**EXERCISE DIRECTIONS**
Instruction for the data below: set down exactly the lines from the line with "The image size is (644, 294)." to the line with "Task: Click the CMake 项目 template icon", inclusive, and no others.

**EXTRACTED MATERIAL**
[Start of Attachment]

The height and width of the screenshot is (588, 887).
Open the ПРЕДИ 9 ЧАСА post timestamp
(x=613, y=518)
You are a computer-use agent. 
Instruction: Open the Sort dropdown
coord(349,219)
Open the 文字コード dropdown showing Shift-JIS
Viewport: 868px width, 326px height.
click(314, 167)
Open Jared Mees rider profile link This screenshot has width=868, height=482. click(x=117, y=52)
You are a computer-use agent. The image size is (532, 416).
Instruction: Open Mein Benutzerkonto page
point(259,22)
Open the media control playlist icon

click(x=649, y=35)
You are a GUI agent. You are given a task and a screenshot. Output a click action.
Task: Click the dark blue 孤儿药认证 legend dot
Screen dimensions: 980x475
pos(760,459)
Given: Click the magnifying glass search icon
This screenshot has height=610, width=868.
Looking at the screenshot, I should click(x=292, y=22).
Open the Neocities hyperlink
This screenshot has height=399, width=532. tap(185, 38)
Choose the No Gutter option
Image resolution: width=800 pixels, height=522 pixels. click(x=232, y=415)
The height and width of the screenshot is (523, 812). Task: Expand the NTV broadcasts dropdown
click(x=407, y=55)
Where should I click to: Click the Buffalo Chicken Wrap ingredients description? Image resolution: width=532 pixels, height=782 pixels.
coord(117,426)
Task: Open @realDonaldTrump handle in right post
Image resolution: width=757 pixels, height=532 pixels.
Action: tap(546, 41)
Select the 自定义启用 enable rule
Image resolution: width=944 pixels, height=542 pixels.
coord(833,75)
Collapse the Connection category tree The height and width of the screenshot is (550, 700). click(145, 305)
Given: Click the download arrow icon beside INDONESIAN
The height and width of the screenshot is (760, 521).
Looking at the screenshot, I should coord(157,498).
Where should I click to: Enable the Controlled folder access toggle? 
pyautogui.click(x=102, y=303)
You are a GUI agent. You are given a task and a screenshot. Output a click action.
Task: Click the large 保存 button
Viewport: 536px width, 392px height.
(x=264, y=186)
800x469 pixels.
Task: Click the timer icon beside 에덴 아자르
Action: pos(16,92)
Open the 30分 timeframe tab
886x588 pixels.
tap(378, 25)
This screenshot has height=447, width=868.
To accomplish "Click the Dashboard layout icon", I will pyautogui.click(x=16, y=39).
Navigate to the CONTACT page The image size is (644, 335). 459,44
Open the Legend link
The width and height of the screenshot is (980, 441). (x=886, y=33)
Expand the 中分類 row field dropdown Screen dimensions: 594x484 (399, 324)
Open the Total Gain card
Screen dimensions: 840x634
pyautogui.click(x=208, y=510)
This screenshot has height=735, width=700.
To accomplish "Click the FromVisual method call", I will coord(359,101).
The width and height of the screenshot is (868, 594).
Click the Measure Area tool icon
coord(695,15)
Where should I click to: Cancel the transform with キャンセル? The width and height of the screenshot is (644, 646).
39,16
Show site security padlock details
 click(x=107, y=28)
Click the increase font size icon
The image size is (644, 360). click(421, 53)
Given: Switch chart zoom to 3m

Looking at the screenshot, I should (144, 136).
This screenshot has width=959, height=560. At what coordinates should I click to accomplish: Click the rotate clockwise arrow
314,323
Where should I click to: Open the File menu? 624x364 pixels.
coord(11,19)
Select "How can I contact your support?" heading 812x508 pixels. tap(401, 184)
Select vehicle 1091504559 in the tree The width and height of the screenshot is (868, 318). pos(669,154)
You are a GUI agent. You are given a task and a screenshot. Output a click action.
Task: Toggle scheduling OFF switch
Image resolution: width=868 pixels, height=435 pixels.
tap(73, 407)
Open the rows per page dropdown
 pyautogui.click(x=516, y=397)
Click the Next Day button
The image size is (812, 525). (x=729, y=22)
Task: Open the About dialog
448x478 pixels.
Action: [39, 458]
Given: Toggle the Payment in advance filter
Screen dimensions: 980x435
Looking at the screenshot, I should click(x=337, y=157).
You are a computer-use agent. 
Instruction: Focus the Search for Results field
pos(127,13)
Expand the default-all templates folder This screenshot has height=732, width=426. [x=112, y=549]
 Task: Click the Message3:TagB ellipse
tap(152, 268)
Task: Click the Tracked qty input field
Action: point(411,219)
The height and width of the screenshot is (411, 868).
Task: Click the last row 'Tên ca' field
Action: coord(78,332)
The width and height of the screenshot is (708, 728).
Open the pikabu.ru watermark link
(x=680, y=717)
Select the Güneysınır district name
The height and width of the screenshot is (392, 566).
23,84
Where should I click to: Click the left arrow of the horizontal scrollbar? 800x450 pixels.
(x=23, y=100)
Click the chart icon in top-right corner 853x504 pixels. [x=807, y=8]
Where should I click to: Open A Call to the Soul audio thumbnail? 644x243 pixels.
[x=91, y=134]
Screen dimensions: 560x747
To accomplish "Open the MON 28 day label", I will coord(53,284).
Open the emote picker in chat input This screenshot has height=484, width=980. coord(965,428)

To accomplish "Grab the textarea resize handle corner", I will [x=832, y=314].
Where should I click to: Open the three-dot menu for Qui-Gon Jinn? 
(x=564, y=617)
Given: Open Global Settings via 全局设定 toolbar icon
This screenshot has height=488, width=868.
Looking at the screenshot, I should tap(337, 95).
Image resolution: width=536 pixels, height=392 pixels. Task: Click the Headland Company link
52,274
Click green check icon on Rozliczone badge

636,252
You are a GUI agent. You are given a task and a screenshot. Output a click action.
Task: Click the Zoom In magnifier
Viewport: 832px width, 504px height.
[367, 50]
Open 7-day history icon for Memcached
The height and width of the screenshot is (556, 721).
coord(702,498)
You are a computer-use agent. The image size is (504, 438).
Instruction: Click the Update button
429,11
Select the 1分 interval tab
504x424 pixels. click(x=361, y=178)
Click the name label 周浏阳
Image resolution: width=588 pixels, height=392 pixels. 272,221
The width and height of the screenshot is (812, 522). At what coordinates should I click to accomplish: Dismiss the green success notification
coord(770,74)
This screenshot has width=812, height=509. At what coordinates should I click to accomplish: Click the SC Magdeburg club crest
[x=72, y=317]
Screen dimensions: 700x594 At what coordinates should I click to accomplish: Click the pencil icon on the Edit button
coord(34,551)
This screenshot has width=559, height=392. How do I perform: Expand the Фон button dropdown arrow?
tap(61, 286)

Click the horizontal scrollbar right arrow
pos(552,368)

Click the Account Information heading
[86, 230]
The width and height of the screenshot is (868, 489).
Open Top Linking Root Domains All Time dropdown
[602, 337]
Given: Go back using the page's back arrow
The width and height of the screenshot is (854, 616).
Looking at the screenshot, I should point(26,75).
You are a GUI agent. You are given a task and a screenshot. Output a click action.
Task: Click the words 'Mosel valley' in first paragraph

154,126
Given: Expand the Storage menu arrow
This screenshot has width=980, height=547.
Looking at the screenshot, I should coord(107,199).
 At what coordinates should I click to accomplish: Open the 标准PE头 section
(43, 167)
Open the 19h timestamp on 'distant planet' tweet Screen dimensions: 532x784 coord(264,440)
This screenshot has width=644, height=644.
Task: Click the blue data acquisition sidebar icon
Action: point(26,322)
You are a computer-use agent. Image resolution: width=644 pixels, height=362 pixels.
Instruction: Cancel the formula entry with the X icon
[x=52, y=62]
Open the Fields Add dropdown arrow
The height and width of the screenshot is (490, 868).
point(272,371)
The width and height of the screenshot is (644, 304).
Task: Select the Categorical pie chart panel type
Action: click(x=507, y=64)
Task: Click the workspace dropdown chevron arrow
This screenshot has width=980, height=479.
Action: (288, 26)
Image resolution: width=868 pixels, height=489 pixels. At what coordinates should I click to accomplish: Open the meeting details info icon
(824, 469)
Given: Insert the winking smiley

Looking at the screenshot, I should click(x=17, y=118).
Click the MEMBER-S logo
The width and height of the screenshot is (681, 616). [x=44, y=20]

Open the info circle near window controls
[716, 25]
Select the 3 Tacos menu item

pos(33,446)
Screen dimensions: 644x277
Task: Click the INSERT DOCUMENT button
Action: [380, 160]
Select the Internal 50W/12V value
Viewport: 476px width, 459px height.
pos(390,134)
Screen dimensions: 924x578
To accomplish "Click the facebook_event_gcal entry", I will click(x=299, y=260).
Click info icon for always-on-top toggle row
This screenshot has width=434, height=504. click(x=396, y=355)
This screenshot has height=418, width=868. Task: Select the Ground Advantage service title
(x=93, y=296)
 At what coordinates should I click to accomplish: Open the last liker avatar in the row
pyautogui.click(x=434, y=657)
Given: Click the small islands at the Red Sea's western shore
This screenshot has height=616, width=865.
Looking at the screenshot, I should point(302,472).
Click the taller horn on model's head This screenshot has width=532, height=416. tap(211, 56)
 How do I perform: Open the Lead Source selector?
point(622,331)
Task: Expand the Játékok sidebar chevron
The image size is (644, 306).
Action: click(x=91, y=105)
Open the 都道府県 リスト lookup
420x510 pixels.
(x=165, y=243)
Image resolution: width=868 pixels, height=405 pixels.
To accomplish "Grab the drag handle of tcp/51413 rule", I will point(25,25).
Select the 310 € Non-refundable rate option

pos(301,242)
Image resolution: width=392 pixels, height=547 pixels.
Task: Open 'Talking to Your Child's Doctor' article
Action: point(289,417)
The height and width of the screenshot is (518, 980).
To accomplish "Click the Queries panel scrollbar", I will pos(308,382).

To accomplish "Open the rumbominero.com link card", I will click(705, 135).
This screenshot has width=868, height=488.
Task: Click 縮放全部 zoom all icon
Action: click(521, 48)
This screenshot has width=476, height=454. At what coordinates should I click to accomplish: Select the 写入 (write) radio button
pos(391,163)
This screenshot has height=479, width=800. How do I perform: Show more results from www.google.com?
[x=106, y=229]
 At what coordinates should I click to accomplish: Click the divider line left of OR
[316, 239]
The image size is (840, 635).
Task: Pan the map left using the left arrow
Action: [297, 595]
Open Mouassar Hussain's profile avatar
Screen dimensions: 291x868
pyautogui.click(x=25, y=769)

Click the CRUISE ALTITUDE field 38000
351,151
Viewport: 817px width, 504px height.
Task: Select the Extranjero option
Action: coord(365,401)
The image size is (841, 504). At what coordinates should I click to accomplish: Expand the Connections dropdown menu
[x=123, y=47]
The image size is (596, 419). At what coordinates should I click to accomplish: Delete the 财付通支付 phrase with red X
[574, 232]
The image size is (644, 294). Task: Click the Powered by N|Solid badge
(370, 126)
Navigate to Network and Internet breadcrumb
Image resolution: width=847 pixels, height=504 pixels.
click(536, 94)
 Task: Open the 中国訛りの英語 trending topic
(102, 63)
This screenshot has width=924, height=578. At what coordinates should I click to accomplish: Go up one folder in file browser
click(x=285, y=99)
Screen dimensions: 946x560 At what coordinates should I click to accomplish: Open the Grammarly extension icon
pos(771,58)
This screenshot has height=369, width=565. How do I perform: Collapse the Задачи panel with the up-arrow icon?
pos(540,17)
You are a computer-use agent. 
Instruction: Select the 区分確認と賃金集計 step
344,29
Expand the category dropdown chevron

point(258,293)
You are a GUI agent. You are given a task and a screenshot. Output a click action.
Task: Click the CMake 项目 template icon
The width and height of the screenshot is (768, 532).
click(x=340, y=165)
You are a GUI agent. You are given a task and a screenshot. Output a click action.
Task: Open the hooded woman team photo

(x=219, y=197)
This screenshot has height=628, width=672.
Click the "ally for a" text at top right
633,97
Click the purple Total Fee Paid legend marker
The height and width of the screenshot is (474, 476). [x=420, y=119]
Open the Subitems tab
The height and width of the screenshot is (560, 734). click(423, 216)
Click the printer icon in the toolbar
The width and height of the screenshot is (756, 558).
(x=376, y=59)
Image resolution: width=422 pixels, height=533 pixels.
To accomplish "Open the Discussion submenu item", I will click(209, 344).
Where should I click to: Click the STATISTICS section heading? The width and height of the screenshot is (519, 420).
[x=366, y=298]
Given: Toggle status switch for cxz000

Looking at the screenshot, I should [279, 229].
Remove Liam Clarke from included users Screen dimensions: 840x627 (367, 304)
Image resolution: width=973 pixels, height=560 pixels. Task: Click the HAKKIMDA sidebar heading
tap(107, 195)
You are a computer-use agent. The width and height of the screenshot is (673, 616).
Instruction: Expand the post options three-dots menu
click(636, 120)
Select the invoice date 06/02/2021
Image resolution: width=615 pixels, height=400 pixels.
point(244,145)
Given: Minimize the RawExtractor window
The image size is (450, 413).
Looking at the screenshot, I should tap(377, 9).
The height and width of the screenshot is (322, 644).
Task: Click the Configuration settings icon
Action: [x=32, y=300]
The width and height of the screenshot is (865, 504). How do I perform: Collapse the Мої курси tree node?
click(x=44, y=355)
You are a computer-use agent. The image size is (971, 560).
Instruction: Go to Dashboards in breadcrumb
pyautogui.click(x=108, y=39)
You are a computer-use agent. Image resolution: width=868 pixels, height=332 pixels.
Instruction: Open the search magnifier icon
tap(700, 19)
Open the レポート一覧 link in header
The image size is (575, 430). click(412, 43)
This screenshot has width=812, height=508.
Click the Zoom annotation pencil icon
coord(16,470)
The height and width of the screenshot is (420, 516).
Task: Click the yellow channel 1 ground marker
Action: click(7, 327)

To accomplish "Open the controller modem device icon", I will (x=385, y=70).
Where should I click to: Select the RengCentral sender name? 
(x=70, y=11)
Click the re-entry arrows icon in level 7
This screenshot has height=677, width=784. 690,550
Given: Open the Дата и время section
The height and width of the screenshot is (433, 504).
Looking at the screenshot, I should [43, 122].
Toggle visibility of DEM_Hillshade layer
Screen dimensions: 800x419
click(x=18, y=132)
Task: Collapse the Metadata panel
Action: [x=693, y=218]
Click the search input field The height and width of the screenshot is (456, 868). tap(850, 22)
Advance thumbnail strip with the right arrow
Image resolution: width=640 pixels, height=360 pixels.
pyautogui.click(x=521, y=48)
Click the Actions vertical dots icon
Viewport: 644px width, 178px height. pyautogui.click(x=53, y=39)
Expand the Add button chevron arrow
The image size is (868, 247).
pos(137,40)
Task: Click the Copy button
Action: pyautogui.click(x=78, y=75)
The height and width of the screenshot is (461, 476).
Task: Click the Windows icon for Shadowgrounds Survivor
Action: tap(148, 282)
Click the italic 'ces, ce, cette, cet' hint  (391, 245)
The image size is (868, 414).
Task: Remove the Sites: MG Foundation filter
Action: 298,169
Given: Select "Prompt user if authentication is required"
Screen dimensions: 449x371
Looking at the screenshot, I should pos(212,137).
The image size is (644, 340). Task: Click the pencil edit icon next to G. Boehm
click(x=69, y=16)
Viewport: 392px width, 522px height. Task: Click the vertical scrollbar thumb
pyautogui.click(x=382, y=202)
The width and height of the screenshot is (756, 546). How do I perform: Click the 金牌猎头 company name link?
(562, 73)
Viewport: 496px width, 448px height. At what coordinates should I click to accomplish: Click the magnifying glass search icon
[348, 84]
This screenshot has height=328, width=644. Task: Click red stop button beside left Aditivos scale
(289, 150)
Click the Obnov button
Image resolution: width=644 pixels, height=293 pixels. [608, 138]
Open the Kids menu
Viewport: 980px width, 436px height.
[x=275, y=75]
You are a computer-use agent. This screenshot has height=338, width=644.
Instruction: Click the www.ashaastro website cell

[End of Attachment]

**ANSWER SECTION**
The image size is (644, 294). Task: Click the Powered by N|Solid badge
(370, 126)
Navigate to Network and Internet breadcrumb
Image resolution: width=847 pixels, height=504 pixels.
click(536, 94)
 Task: Open the 中国訛りの英語 trending topic
(102, 63)
This screenshot has width=924, height=578. At what coordinates should I click to accomplish: Go up one folder in file browser
click(x=285, y=99)
Screen dimensions: 946x560 At what coordinates should I click to accomplish: Open the Grammarly extension icon
pos(771,58)
This screenshot has height=369, width=565. How do I perform: Collapse the Задачи panel with the up-arrow icon?
pos(540,17)
You are a computer-use agent. 
Instruction: Select the 区分確認と賃金集計 step
344,29
Expand the category dropdown chevron

point(258,293)
You are a GUI agent. You are given a task and a screenshot. Output a click action.
Task: Click the CMake 项目 template icon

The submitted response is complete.